RECORDS below:

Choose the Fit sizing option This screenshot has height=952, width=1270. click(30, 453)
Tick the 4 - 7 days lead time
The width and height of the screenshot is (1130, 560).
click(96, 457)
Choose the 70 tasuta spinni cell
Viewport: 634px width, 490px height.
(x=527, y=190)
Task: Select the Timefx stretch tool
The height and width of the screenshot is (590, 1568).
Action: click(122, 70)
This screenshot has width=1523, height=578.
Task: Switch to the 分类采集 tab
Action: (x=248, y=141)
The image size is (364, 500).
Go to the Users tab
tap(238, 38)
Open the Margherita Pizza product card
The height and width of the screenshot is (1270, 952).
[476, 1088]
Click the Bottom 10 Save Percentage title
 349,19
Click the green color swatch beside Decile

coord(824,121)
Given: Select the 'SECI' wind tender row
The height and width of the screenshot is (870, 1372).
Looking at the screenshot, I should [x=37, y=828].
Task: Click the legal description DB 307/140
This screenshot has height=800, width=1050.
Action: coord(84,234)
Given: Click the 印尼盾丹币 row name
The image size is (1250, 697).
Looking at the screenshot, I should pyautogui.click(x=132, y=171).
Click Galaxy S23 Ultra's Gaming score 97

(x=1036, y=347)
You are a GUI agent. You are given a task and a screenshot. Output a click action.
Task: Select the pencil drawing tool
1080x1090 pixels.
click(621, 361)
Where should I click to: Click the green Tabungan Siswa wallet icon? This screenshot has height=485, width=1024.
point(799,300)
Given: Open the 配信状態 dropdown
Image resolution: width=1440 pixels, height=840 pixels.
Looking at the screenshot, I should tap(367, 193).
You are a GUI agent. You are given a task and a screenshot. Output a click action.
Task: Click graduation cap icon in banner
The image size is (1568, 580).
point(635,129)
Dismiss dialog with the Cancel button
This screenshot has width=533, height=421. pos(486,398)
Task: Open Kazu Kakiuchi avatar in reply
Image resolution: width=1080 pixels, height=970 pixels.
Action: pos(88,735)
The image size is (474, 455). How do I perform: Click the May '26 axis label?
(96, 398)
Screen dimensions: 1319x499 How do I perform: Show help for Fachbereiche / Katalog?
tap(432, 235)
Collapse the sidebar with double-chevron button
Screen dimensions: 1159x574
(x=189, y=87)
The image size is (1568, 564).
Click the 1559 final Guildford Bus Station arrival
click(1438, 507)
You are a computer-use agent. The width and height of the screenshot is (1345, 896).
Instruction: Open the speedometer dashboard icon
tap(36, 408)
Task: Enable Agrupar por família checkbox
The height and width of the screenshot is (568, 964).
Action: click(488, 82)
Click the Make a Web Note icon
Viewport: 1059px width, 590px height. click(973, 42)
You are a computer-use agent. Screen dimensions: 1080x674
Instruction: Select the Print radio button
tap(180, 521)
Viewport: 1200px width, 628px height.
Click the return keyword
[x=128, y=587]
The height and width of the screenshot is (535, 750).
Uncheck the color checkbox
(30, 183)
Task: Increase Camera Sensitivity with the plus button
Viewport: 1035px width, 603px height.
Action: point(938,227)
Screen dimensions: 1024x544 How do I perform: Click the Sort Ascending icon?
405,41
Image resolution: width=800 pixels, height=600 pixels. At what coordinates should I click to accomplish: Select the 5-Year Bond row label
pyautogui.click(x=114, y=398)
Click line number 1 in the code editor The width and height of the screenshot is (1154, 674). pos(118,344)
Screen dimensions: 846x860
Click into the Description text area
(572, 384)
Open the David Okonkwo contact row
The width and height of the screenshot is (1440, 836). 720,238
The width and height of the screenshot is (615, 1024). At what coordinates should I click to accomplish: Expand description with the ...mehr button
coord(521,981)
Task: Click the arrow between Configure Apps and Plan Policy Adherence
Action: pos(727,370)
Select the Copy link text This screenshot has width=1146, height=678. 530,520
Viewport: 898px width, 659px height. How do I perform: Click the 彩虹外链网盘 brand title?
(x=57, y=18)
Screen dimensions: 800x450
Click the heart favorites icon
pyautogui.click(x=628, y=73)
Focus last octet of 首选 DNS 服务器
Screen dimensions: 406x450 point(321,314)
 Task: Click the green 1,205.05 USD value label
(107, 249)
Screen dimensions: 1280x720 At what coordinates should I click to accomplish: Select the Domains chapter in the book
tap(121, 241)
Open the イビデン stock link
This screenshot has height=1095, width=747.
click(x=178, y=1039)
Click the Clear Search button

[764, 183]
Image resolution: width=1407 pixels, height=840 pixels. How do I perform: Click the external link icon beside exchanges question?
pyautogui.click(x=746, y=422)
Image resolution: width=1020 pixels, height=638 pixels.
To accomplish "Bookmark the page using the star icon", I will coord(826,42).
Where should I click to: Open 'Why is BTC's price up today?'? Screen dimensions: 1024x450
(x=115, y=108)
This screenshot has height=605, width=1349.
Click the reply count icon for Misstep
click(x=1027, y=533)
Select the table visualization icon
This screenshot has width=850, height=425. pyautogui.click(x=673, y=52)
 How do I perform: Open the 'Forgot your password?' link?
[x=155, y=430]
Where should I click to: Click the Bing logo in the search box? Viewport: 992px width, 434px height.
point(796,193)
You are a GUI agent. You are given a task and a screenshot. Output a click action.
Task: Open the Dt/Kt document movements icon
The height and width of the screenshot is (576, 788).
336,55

End of RECORDS.

DESCRIPTION OF THE TASK: Lines from the top of the entries through the line with "Task: Select the pencil drawing tool" are to be transcribed exactly, and nothing more.

WRITTEN SOLUTION:
Choose the Fit sizing option This screenshot has height=952, width=1270. click(30, 453)
Tick the 4 - 7 days lead time
The width and height of the screenshot is (1130, 560).
click(96, 457)
Choose the 70 tasuta spinni cell
Viewport: 634px width, 490px height.
(x=527, y=190)
Task: Select the Timefx stretch tool
The height and width of the screenshot is (590, 1568).
Action: click(122, 70)
This screenshot has width=1523, height=578.
Task: Switch to the 分类采集 tab
Action: (x=248, y=141)
The image size is (364, 500).
Go to the Users tab
tap(238, 38)
Open the Margherita Pizza product card
The height and width of the screenshot is (1270, 952).
[476, 1088]
Click the Bottom 10 Save Percentage title
 349,19
Click the green color swatch beside Decile

coord(824,121)
Given: Select the 'SECI' wind tender row
The height and width of the screenshot is (870, 1372).
Looking at the screenshot, I should [x=37, y=828].
Task: Click the legal description DB 307/140
This screenshot has height=800, width=1050.
Action: coord(84,234)
Given: Click the 印尼盾丹币 row name
The image size is (1250, 697).
Looking at the screenshot, I should pyautogui.click(x=132, y=171).
Click Galaxy S23 Ultra's Gaming score 97

(x=1036, y=347)
You are a GUI agent. You are given a task and a screenshot. Output a click action.
Task: Select the pencil drawing tool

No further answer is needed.